--- BEGIN Source material ---
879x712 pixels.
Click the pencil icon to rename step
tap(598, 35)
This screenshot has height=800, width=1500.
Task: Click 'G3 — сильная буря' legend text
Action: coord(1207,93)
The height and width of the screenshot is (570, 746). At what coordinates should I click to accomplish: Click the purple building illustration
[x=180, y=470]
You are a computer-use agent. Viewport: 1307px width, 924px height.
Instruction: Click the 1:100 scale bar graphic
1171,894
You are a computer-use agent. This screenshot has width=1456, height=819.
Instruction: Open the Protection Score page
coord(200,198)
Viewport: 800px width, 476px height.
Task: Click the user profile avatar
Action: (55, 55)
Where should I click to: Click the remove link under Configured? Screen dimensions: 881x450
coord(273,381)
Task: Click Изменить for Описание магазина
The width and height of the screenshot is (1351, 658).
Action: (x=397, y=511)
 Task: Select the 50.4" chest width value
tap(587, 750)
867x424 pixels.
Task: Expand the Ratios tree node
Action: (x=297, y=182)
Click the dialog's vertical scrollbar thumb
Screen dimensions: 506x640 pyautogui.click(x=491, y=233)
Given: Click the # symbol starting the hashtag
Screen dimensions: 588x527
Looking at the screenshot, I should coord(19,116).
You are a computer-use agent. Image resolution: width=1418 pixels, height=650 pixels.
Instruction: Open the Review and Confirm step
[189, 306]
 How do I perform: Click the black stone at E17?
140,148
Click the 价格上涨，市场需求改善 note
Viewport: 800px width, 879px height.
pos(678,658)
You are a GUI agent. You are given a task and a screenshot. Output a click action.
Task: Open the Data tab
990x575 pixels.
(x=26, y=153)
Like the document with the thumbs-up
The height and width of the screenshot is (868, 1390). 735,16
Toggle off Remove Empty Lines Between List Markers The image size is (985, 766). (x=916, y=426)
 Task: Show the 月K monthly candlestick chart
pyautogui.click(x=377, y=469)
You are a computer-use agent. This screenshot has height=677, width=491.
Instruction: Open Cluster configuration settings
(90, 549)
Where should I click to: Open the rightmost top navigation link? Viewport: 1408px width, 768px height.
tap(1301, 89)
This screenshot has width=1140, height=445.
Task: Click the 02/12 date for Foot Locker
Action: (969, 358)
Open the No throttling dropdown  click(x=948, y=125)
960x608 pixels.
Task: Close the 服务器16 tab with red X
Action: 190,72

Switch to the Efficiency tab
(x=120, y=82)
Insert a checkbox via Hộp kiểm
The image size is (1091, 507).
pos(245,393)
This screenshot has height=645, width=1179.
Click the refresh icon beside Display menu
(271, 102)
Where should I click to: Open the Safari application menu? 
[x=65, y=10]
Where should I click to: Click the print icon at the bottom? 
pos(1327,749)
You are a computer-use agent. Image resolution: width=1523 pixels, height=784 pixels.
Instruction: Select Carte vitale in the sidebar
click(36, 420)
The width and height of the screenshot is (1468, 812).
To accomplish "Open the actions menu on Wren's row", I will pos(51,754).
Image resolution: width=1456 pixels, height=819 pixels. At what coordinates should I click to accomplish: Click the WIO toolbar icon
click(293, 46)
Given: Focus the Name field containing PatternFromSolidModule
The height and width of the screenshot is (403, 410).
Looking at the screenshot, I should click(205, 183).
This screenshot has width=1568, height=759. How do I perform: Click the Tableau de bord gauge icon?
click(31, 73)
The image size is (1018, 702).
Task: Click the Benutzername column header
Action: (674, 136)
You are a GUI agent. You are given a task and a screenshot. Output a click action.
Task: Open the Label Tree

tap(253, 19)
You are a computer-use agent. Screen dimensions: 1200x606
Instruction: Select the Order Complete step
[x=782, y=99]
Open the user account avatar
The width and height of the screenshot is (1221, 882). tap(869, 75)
--- END Source material ---
## [Directive]
Rewrite all the items above as a JSON list of strings, with one string per line and blank lines omitted.

## [Full solution]
[
  "879x712 pixels.",
  "Click the pencil icon to rename step",
  "tap(598, 35)",
  "This screenshot has height=800, width=1500.",
  "Task: Click 'G3 — сильная буря' legend text",
  "Action: coord(1207,93)",
  "The height and width of the screenshot is (570, 746). At what coordinates should I click to accomplish: Click the purple building illustration",
  "[x=180, y=470]",
  "You are a computer-use agent. Viewport: 1307px width, 924px height.",
  "Instruction: Click the 1:100 scale bar graphic",
  "1171,894",
  "You are a computer-use agent. This screenshot has width=1456, height=819.",
  "Instruction: Open the Protection Score page",
  "coord(200,198)",
  "Viewport: 800px width, 476px height.",
  "Task: Click the user profile avatar",
  "Action: (55, 55)",
  "Where should I click to: Click the remove link under Configured? Screen dimensions: 881x450",
  "coord(273,381)",
  "Task: Click Изменить for Описание магазина",
  "The width and height of the screenshot is (1351, 658).",
  "Action: (x=397, y=511)",
  " Task: Select the 50.4\" chest width value",
  "tap(587, 750)",
  "867x424 pixels.",
  "Task: Expand the Ratios tree node",
  "Action: (x=297, y=182)",
  "Click the dialog's vertical scrollbar thumb",
  "Screen dimensions: 506x640 pyautogui.click(x=491, y=233)",
  "Given: Click the # symbol starting the hashtag",
  "Screen dimensions: 588x527",
  "Looking at the screenshot, I should coord(19,116).",
  "You are a computer-use agent. Image resolution: width=1418 pixels, height=650 pixels.",
  "Instruction: Open the Review and Confirm step",
  "[189, 306]",
  " How do I perform: Click the black stone at E17?",
  "140,148",
  "Click the 价格上涨，市场需求改善 note",
  "Viewport: 800px width, 879px height.",
  "pos(678,658)",
  "You are a GUI agent. You are given a task and a screenshot. Output a click action.",
  "Task: Open the Data tab",
  "990x575 pixels.",
  "(x=26, y=153)",
  "Like the document with the thumbs-up",
  "The height and width of the screenshot is (868, 1390). 735,16",
  "Toggle off Remove Empty Lines Between List Markers The image size is (985, 766). (x=916, y=426)",
  " Task: Show the 月K monthly candlestick chart",
  "pyautogui.click(x=377, y=469)",
  "You are a computer-use agent. This screenshot has height=677, width=491.",
  "Instruction: Open Cluster configuration settings",
  "(90, 549)",
  "Where should I click to: Open the rightmost top navigation link? Viewport: 1408px width, 768px height.",
  "tap(1301, 89)",
  "This screenshot has width=1140, height=445.",
  "Task: Click the 02/12 date for Foot Locker",
  "Action: (969, 358)",
  "Open the No throttling dropdown  click(x=948, y=125)",
  "960x608 pixels.",
  "Task: Close the 服务器16 tab with red X",
  "Action: 190,72",
  "Switch to the Efficiency tab",
  "(x=120, y=82)",
  "Insert a checkbox via Hộp kiểm",
  "The image size is (1091, 507).",
  "pos(245,393)",
  "This screenshot has height=645, width=1179.",
  "Click the refresh icon beside Display menu",
  "(271, 102)",
  "Where should I click to: Open the Safari application menu? ",
  "[x=65, y=10]",
  "Where should I click to: Click the print icon at the bottom? ",
  "pos(1327,749)",
  "You are a computer-use agent. Image resolution: width=1523 pixels, height=784 pixels.",
  "Instruction: Select Carte vitale in the sidebar",
  "click(36, 420)",
  "The width and height of the screenshot is (1468, 812).",
  "To accomplish \"Open the actions menu on Wren's row\", I will pos(51,754).",
  "Image resolution: width=1456 pixels, height=819 pixels. At what coordinates should I click to accomplish: Click the WIO toolbar icon",
  "click(293, 46)",
  "Given: Focus the Name field containing PatternFromSolidModule",
  "The height and width of the screenshot is (403, 410).",
  "Looking at the screenshot, I should click(205, 183).",
  "This screenshot has width=1568, height=759. How do I perform: Click the Tableau de bord gauge icon?",
  "click(31, 73)",
  "The image size is (1018, 702).",
  "Task: Click the Benutzername column header",
  "Action: (674, 136)",
  "You are a GUI agent. You are given a task and a screenshot. Output a click action.",
  "Task: Open the Label Tree",
  "tap(253, 19)",
  "You are a computer-use agent. Screen dimensions: 1200x606",
  "Instruction: Select the Order Complete step",
  "[x=782, y=99]",
  "Open the user account avatar",
  "The width and height of the screenshot is (1221, 882). tap(869, 75)"
]